September 8, 2007

Old Havana


In the "metro" area of Tallahassee in the 1950s and 40s--Leon, Gadsden, and Jefferson counties especially--tobacco had replaced cotton as a big cash crop. The tobacco fields supplied labor for many black women and were good pay if you stayed long enough to rise up the ranks. They were of course paid less than their white counterparts.

In 1942, Lucille Love of Quincy began working in a tobacco plantation at the age of 13. For 15 cents a day she pulled weeds and worked as a "toter," carrying tobacco leaves. In 1944, she moved on to pushing down tobacco loops for 75 cents a day:

Yeah, pushing the [loops of string] down from around the stalk so that the tobacco could grow up and you could wrap that string around that tobacco so it wouldn't fall down as it growed up. You know the wind blow against it and would blow it down. But you see, if you had it wrapped when the wind and rain would fall that string what we had wrapped around it would help support it and Lord Have Mercy in looping tobacco those that wrapped and pushed down that loop went behind the person that was wrapping.

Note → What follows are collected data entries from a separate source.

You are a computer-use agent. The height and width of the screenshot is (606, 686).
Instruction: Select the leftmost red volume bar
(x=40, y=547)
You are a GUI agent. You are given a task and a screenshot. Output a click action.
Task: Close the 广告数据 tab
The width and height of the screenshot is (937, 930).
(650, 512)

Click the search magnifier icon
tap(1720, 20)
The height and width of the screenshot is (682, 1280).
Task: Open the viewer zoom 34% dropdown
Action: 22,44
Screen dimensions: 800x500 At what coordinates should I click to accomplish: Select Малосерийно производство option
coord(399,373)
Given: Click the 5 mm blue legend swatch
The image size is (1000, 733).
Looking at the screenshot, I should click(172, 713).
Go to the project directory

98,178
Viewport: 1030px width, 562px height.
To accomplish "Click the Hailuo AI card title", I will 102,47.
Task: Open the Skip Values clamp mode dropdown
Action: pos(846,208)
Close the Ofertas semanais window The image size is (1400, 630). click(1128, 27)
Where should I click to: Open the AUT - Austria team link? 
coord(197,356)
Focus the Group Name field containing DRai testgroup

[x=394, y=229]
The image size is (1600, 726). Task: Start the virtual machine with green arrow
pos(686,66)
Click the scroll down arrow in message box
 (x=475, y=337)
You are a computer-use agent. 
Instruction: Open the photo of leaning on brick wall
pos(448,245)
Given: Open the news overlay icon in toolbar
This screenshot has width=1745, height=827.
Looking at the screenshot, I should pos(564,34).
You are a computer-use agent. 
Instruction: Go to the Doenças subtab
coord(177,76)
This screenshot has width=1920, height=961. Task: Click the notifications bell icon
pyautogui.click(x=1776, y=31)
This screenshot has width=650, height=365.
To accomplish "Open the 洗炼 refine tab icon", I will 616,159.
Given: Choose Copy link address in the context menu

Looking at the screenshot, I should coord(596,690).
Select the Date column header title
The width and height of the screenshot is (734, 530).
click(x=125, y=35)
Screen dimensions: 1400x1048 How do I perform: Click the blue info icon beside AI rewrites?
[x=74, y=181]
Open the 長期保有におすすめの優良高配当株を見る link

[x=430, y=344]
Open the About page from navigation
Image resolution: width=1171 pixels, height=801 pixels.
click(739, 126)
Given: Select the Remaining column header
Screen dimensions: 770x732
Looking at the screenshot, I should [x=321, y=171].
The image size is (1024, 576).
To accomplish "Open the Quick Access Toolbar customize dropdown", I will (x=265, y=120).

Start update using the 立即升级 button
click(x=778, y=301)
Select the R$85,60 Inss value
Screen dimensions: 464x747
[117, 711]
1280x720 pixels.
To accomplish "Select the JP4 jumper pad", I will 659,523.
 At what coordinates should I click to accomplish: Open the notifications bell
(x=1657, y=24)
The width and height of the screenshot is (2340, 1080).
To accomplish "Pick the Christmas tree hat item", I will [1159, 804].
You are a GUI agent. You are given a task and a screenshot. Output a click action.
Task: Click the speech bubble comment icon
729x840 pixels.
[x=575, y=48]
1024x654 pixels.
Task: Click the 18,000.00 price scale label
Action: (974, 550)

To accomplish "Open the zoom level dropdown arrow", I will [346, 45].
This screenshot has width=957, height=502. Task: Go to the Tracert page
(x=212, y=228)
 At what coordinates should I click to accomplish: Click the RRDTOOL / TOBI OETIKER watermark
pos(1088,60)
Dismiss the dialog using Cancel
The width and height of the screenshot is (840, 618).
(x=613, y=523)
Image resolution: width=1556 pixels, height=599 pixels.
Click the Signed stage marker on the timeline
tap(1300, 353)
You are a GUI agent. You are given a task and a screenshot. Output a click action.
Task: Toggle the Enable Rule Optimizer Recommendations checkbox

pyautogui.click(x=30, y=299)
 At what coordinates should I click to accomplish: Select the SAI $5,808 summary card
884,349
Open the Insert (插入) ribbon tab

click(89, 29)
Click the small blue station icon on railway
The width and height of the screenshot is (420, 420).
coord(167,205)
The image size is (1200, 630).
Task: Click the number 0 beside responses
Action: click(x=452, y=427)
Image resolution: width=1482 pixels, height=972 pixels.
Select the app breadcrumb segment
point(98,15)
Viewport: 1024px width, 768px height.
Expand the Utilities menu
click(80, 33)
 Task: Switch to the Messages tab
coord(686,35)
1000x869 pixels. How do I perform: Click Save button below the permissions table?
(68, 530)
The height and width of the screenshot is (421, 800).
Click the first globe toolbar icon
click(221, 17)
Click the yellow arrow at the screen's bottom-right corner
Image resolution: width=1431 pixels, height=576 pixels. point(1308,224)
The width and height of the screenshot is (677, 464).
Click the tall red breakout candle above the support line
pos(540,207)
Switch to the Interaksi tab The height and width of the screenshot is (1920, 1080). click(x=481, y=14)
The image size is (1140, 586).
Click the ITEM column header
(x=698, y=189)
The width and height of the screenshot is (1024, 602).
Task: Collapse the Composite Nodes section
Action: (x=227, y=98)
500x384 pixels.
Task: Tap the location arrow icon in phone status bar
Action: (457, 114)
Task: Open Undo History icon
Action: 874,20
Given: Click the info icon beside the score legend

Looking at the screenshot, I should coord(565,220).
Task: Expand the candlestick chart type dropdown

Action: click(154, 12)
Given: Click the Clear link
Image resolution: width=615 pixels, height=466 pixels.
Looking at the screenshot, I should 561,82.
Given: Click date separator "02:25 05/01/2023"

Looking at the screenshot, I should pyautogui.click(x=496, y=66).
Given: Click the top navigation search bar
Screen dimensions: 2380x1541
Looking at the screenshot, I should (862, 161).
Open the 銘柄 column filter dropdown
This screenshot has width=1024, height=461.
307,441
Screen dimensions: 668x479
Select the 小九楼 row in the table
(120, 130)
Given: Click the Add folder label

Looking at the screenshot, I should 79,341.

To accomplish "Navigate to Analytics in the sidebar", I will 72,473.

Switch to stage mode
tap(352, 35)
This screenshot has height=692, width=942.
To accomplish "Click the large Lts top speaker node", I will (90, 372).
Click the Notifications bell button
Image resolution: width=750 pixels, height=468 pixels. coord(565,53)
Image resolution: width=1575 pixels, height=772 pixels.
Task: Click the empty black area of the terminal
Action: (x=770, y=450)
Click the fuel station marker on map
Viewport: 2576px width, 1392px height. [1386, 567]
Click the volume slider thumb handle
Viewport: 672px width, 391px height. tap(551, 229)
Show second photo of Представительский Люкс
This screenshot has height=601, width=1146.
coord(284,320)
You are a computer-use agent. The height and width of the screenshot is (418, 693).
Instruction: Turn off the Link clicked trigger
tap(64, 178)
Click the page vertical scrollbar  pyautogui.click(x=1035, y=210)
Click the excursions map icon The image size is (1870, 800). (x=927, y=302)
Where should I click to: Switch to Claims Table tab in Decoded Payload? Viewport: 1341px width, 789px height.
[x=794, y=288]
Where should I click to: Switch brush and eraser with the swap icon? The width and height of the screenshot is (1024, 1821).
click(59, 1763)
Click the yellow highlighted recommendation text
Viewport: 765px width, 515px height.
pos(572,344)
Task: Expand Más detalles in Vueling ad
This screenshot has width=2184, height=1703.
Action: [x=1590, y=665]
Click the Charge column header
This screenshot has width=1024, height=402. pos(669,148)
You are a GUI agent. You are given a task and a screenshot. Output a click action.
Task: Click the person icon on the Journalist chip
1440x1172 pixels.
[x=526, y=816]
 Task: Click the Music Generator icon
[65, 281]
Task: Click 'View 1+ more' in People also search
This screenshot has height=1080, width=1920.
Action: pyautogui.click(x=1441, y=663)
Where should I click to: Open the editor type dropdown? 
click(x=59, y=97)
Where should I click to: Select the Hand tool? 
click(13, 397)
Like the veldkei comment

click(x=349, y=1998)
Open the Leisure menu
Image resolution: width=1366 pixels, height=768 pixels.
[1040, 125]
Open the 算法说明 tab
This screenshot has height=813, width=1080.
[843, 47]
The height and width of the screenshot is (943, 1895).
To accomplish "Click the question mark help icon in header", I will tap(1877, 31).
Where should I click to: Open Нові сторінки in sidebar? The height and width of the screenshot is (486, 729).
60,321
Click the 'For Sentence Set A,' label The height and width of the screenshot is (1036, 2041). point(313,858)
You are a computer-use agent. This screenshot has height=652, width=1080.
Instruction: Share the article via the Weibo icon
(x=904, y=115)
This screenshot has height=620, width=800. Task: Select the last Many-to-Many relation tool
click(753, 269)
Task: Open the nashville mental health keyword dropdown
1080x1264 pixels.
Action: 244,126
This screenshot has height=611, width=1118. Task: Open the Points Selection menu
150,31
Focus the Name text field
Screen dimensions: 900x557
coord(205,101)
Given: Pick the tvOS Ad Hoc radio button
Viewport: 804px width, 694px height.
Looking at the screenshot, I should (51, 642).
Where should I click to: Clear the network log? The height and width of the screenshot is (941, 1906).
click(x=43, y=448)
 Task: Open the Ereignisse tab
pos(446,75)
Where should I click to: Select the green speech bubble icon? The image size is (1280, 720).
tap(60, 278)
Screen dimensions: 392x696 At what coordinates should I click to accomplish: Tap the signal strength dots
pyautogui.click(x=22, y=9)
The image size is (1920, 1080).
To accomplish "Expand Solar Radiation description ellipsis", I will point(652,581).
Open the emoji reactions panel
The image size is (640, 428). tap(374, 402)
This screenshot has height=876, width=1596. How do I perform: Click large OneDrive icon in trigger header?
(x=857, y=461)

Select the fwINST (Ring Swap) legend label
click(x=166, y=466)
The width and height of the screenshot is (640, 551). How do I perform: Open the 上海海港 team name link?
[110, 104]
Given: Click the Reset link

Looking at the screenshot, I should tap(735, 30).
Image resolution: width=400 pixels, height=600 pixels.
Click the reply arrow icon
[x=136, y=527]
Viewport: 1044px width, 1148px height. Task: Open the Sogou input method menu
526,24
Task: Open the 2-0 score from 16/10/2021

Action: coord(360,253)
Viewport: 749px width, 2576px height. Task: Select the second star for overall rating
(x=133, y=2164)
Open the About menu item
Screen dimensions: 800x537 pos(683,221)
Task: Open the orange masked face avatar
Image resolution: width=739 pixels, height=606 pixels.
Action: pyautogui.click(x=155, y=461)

Now that's up and down, up and down looping all day handling the person what's on a bench above you looping that stalk with that string bring it up to thte fellow up there he tie it and you go back down the loop, that's all day.

I don't understand this process at all, but I get dizzy just reading about it. This way of life dominated Havana in that era as well as Quincy. Amazing to think of all the work done just so somebody could chomp on a cigar.

This was Old Gadsden County, and nothing much seems to have replaced what is gone. They kept sending their votes to Chiles, that's for sure.

(Credit to Florida State Archives for the photo and Maxine Jones's article "Black Women in Florida 1920-1950" in The African American Heritage of Florida, edited by David Colburn and Jane Landers for the excerpt)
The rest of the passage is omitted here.